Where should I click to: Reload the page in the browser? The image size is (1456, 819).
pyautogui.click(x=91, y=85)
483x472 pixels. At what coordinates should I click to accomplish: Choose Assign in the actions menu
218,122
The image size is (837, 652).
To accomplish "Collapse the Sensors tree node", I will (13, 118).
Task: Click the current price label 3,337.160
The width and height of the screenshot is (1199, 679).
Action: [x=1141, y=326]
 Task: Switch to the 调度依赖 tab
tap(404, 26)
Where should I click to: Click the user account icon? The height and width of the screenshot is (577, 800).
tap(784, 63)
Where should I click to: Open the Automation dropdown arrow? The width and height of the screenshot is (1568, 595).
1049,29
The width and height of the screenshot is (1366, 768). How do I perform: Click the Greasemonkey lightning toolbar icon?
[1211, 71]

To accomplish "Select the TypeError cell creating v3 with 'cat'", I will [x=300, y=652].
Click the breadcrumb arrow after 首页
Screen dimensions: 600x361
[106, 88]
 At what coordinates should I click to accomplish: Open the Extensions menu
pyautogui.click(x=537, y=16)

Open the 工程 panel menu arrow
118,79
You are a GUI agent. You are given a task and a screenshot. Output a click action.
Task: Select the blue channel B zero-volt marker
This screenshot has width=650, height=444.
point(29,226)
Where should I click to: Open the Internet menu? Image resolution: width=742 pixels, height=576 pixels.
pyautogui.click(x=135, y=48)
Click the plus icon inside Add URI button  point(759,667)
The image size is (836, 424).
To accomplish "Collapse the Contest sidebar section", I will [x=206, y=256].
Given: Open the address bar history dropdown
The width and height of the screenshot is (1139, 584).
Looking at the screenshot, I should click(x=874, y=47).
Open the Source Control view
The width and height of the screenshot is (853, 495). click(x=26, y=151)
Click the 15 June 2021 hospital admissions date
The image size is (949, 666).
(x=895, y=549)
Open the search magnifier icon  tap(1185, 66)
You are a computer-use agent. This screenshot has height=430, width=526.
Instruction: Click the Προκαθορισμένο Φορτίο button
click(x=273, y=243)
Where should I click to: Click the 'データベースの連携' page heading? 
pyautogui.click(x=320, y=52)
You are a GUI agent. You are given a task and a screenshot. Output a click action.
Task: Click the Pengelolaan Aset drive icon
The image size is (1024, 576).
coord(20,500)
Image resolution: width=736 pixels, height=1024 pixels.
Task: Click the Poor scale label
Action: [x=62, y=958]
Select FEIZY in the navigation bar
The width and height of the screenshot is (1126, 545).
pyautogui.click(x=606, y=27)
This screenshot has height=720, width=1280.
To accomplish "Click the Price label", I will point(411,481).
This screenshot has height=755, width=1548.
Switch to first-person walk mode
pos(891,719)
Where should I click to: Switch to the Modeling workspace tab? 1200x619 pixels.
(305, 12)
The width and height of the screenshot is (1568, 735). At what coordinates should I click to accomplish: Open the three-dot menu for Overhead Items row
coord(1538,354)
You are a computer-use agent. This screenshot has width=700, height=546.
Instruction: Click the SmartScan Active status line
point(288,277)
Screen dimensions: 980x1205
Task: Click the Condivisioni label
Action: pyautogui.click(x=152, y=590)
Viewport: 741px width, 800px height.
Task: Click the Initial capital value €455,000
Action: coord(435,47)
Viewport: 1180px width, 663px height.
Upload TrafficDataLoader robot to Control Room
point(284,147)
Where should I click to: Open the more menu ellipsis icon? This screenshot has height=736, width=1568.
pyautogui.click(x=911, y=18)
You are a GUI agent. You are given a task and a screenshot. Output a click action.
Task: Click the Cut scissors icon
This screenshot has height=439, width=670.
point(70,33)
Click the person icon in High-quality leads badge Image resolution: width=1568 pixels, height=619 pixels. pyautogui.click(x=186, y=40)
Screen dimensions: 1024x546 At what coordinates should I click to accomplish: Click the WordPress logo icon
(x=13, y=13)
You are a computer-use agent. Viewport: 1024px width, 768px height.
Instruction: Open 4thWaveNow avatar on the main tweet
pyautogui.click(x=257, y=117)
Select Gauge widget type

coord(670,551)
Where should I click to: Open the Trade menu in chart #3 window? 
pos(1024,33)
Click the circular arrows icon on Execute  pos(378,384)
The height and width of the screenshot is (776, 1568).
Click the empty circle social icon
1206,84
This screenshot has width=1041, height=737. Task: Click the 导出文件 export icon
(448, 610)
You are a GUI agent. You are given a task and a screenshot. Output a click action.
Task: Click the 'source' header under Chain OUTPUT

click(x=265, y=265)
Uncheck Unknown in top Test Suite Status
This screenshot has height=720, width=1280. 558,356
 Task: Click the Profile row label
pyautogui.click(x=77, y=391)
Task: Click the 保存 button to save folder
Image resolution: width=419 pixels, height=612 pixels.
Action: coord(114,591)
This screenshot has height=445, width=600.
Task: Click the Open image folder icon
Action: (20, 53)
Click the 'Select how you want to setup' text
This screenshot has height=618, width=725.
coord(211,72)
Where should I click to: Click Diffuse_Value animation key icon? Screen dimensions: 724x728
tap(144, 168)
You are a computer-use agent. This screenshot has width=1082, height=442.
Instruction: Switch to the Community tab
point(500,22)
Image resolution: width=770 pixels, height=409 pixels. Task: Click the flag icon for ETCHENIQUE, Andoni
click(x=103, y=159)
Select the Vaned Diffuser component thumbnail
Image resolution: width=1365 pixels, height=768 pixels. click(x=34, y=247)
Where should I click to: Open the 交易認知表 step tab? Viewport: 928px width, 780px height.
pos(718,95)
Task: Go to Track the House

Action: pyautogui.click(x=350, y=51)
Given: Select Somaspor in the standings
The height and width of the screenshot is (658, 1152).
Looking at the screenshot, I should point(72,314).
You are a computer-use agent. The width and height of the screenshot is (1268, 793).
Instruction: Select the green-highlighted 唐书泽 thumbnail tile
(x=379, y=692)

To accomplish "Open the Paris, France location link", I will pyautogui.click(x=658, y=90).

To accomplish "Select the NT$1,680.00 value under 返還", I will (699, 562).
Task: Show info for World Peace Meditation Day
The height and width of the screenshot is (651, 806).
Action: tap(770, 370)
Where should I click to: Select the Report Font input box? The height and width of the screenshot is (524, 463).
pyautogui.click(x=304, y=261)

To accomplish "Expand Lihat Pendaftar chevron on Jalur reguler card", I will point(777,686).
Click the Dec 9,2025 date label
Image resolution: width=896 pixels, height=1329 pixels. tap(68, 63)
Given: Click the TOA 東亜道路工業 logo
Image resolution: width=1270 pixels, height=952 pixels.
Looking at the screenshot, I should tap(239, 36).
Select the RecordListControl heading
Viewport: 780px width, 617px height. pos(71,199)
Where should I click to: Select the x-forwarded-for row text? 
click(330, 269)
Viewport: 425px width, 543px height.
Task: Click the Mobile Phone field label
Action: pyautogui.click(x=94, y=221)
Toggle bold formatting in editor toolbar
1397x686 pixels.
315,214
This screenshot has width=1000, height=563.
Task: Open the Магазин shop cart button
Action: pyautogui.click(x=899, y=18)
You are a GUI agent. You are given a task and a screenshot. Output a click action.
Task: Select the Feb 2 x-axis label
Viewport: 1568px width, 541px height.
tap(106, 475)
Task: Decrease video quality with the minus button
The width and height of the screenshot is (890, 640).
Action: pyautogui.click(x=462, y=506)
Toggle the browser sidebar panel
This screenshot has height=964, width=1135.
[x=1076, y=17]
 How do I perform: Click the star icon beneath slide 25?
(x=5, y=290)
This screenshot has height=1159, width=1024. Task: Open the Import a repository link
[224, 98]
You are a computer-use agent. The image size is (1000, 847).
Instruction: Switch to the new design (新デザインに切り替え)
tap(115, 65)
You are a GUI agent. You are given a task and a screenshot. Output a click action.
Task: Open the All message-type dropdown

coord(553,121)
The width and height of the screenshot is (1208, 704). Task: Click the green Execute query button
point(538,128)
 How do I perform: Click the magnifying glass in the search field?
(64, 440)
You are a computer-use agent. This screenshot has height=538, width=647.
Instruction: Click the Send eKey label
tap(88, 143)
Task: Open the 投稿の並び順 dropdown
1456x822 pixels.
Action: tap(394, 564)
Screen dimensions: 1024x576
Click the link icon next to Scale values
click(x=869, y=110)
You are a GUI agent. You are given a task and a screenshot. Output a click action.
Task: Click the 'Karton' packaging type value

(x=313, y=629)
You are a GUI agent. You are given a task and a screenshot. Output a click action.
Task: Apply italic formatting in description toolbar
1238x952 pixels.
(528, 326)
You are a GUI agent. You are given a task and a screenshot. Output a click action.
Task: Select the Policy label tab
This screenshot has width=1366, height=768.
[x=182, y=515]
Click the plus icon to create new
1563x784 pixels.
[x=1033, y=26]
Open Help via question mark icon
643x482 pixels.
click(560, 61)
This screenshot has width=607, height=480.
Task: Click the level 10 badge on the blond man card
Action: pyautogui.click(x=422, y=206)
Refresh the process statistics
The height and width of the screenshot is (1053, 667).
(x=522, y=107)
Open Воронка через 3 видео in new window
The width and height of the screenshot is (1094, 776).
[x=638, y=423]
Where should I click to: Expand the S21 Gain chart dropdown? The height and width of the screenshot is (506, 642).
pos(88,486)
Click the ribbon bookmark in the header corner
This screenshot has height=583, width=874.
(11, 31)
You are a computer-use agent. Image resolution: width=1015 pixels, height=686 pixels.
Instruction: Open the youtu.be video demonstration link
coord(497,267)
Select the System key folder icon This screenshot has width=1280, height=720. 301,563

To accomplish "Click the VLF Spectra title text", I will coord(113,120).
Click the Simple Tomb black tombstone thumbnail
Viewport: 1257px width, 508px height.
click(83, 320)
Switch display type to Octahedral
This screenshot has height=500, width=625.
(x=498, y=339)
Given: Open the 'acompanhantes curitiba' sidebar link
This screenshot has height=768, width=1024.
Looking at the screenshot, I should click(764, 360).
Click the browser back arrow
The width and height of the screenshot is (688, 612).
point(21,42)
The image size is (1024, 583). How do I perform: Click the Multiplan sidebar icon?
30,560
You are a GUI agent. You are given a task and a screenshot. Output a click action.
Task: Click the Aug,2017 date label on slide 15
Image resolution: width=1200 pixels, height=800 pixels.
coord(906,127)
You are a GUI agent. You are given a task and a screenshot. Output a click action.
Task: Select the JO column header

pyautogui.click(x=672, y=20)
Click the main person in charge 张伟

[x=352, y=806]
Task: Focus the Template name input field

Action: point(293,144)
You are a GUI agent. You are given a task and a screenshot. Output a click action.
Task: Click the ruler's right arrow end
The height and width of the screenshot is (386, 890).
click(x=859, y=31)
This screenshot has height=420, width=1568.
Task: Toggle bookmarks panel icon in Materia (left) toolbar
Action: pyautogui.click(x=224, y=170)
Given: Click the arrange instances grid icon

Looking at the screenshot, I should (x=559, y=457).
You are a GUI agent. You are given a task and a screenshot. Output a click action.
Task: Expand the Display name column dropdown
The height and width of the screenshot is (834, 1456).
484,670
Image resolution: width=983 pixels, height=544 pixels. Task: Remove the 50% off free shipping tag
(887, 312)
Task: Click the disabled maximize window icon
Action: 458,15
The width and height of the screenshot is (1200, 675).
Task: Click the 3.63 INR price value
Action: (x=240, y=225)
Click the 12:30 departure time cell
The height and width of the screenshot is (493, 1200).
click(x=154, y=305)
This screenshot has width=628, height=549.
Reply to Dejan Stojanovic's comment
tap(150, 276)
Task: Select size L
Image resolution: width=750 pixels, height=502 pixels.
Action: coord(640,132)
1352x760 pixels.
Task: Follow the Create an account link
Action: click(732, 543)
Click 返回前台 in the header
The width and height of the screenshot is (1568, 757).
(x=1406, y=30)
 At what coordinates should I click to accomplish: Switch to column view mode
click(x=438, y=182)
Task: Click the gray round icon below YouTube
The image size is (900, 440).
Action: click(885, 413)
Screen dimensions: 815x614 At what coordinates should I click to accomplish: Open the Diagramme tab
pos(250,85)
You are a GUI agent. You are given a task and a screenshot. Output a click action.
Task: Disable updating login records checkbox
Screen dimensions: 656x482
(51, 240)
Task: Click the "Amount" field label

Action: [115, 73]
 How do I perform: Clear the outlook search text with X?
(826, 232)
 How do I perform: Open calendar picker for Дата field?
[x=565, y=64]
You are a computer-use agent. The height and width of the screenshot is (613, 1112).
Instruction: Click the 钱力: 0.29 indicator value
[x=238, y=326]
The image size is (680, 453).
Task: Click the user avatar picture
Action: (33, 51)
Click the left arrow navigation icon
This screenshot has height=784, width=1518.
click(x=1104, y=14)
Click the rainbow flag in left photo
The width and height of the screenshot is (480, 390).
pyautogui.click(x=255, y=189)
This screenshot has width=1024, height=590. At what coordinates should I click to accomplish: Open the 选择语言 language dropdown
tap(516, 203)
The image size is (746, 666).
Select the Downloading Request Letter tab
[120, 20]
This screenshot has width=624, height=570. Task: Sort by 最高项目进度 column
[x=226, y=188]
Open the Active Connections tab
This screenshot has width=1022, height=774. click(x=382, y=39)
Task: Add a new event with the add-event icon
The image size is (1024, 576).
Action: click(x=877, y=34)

━━━━━━━━━━

EXERCISE REQUIREMENTS:
Copy out only the lines of the records above from the one with "This screenshot has width=1366, height=768." through the one with "Select the System", exactly as they stand, both included.

RESULT OF THIS TASK:
This screenshot has width=1366, height=768.
[x=182, y=515]
Click the plus icon to create new
1563x784 pixels.
[x=1033, y=26]
Open Help via question mark icon
643x482 pixels.
click(560, 61)
This screenshot has width=607, height=480.
Task: Click the level 10 badge on the blond man card
Action: pyautogui.click(x=422, y=206)
Refresh the process statistics
The height and width of the screenshot is (1053, 667).
(x=522, y=107)
Open Воронка через 3 видео in new window
The width and height of the screenshot is (1094, 776).
[x=638, y=423]
Where should I click to: Expand the S21 Gain chart dropdown? The height and width of the screenshot is (506, 642).
pos(88,486)
Click the ribbon bookmark in the header corner
This screenshot has height=583, width=874.
(11, 31)
You are a computer-use agent. Image resolution: width=1015 pixels, height=686 pixels.
Instruction: Open the youtu.be video demonstration link
coord(497,267)
Select the System key folder icon This screenshot has width=1280, height=720. 301,563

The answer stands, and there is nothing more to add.